Recapping Cash for Clunkers, as auto sales crash

Auto-sales trackers are reporting a crash in purchases nationwide after the Cash for Clunkers stimulus rebate program ended last month. It’s the same in Colorado, where car sales projections are off by record percentages, “probably as bad [a drop] as anything since World War II,” Tim Jackson, president of the Colorado Automobile Dealers Association, told the Colorado Independent.

But Jackson said the dip in sales is only further evidence that the Clunkers program was a success.

“That $3 billion did exactly what it was intended to do. The rest of the Stimulus, I don’t know… I know that that program worked.”

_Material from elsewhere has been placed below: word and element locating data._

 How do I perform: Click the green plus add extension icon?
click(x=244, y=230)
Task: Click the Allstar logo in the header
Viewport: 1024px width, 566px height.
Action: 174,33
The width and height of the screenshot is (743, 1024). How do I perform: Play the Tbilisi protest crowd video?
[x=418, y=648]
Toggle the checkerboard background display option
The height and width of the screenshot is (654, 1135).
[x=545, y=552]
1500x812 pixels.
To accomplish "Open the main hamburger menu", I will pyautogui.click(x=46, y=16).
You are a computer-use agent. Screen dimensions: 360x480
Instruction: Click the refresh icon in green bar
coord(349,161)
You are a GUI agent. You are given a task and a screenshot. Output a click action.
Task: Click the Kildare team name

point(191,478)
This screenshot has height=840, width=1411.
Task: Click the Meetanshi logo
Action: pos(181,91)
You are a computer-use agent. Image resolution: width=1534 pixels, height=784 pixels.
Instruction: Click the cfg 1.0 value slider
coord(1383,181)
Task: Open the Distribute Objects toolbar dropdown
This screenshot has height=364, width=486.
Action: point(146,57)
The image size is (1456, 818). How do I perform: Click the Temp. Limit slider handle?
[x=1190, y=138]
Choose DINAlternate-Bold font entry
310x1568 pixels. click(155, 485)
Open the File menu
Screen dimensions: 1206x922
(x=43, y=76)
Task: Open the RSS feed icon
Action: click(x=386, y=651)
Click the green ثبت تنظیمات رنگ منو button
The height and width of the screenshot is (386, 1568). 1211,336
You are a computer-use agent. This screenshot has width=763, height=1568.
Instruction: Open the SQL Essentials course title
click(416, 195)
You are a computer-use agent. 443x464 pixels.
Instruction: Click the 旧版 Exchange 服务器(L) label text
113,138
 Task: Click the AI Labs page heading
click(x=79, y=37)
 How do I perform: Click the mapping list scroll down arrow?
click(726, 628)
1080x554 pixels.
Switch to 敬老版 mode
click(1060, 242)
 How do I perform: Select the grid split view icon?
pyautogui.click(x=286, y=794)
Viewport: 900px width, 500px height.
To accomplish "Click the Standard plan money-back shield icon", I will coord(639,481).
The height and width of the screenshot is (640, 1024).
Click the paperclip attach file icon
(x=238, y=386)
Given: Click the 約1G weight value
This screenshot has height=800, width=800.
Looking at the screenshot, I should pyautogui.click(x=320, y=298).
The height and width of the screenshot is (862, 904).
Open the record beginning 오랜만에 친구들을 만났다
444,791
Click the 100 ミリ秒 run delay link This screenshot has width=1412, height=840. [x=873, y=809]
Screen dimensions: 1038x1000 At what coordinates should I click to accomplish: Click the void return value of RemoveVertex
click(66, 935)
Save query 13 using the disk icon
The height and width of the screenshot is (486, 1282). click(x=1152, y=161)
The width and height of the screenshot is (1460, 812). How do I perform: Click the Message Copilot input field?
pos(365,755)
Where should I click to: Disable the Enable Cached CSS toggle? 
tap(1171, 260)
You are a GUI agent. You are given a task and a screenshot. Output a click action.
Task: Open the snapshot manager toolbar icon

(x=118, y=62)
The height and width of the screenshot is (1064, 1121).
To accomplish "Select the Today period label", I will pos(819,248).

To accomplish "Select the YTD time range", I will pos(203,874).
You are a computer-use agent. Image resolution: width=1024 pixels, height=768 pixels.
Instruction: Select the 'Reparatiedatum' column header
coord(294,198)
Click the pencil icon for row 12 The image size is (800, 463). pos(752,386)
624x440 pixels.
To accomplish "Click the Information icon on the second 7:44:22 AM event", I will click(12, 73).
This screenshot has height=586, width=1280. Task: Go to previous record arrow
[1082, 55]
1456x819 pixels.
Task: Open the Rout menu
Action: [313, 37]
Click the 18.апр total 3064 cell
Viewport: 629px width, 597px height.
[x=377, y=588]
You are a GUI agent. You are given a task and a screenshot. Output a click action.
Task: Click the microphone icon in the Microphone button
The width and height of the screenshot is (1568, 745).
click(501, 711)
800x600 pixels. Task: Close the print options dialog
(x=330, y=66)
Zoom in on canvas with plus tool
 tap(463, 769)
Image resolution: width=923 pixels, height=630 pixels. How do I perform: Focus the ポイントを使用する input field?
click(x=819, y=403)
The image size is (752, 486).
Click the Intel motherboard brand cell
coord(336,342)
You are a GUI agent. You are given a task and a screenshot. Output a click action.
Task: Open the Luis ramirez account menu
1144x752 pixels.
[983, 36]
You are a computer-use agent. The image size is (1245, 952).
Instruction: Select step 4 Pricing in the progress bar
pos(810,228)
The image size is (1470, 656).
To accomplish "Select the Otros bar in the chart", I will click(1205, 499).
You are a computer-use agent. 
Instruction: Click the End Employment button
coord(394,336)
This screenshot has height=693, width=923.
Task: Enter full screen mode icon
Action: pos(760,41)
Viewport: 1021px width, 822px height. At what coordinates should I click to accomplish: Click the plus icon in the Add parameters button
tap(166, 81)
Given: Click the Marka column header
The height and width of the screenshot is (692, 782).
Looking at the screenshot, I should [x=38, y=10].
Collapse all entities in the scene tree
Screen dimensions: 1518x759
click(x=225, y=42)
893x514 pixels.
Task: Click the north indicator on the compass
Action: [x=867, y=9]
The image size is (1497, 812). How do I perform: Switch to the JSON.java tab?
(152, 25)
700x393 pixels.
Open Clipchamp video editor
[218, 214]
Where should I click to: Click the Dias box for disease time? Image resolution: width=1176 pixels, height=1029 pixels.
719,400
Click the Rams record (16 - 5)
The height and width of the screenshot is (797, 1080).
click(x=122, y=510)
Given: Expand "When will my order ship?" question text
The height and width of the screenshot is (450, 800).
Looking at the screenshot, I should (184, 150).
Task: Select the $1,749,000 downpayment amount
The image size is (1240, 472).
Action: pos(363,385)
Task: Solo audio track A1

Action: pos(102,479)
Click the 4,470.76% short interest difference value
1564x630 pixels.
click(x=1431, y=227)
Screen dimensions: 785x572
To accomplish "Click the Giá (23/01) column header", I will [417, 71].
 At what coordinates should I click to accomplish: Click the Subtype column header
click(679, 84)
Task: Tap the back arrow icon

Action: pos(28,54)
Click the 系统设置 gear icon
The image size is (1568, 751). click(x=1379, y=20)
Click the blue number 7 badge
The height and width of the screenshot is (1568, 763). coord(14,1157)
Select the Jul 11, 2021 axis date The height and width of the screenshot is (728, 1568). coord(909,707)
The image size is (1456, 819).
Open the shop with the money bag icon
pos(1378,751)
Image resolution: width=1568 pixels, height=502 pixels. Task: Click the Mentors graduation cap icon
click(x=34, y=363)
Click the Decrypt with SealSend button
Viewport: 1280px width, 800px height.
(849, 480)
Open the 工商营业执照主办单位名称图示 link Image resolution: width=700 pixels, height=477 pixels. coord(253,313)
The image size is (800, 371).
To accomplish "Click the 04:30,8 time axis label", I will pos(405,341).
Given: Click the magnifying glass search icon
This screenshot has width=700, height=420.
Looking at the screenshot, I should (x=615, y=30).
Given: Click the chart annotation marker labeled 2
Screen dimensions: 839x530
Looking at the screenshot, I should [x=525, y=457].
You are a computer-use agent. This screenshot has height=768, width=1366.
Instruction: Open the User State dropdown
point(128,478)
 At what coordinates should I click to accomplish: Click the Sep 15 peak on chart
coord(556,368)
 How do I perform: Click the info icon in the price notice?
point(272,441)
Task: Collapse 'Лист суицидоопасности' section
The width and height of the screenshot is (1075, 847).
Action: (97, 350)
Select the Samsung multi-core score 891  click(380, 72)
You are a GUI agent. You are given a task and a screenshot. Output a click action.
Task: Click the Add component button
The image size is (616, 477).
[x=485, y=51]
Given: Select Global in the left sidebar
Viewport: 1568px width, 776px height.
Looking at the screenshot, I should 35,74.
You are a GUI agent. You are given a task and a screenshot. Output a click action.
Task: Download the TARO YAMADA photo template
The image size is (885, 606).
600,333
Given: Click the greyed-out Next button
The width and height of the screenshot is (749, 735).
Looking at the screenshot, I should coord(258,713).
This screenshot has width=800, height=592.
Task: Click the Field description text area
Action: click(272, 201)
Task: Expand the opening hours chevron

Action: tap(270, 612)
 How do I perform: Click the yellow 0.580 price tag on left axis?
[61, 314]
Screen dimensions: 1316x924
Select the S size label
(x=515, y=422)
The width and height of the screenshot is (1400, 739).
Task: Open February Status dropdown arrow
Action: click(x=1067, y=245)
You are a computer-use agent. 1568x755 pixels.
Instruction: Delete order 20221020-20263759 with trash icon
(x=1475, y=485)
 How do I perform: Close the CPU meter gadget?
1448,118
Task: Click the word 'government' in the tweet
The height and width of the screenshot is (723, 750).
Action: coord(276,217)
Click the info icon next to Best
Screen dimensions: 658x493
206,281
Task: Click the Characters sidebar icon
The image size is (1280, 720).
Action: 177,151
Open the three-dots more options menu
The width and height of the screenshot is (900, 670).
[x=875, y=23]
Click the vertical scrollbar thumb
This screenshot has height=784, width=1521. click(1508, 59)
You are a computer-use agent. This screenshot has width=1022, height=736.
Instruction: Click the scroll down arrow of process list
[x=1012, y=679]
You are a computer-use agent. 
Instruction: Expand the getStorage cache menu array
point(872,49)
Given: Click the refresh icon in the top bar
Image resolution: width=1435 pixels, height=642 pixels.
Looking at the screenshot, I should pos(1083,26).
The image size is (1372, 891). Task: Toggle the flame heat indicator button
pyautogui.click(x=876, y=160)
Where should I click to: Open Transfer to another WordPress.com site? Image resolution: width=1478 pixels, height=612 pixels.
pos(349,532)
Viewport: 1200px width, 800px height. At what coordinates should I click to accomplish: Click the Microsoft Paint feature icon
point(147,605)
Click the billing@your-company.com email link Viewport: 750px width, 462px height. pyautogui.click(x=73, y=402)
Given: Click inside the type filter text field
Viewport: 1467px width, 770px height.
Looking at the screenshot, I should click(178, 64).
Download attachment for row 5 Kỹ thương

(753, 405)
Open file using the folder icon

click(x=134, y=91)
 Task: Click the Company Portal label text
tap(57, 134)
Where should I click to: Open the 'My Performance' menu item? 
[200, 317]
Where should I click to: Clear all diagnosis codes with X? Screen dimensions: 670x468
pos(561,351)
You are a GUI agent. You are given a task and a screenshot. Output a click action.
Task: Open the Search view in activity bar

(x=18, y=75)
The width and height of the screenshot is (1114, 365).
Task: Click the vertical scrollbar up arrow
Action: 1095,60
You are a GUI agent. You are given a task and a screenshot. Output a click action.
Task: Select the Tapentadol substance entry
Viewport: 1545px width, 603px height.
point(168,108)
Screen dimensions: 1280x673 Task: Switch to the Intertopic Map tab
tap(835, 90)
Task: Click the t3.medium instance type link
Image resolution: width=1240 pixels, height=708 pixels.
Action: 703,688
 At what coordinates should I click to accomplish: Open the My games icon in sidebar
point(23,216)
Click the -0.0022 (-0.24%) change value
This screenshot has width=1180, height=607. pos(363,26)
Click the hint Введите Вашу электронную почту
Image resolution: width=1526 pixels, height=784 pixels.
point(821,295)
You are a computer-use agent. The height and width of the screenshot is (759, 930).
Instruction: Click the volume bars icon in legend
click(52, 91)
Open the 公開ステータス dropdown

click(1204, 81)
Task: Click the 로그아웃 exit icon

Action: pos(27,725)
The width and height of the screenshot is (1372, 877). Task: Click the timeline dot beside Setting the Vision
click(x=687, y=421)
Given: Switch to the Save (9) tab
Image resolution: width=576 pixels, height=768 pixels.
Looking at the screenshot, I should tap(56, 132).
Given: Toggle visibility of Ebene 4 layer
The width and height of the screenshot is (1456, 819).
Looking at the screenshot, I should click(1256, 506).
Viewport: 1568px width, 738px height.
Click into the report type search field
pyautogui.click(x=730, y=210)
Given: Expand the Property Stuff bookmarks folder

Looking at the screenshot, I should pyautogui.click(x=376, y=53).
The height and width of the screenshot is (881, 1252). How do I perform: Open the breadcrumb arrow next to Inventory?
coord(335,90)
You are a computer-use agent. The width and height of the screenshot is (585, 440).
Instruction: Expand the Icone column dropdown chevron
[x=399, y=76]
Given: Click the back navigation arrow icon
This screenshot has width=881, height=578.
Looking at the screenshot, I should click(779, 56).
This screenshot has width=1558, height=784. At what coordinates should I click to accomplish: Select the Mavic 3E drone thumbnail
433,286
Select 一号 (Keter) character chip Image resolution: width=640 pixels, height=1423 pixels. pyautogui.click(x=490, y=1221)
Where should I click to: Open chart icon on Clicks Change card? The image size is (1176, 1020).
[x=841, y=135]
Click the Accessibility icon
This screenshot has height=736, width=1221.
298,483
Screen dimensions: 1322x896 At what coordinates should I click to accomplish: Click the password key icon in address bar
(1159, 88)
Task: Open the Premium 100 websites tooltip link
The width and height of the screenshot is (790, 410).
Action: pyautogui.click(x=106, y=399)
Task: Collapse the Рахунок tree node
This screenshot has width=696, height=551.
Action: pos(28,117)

According to auto-industry research site Edmonds.com, new-vehicle sales across the country are expected to fall 40 percent from sales in August, when the Clunkers program was spurring activity. Jackson says it’s impossible to get exact numbers this early but that in Colorado the drop looks closer to 37 percent.

It’s bad, he said, and so worth reviewing the clear lessons learned from Cash for Clunkers.

For one, the money was exhausted in 3.5 weeks. He thinks the government could have spent less money per trade-in car and stretched the program over a longer period of time, selling more cars in the end.

He also believes that the gas mileage requirements could have been higher.

“The average moved from 15 miles per gallon to 25 miles per gallon. If we just ramped it up by 3 to 4 more mpgs, we would have doubled [average] gas mileage. That would have had enormous benefits all around.”

The government should have also looked to move the model year of trade-in vehicles back.

“Cars manufactured before 1984 are clunkers,” he said. “We could have offered less money for those vehicles but enough to get more of them off the road, maybe $1000 or $1500 for each of those cars.”

Finally, a major note to take away from the program is that when it comes to car sales and shaping the complexion of the kinds of cars that fill U.S. roadways, government incentives can have an enormous effect.

“Tax incentives for efficiency will work. Clunkers demonstrated clearly that the government can spur auto sales.”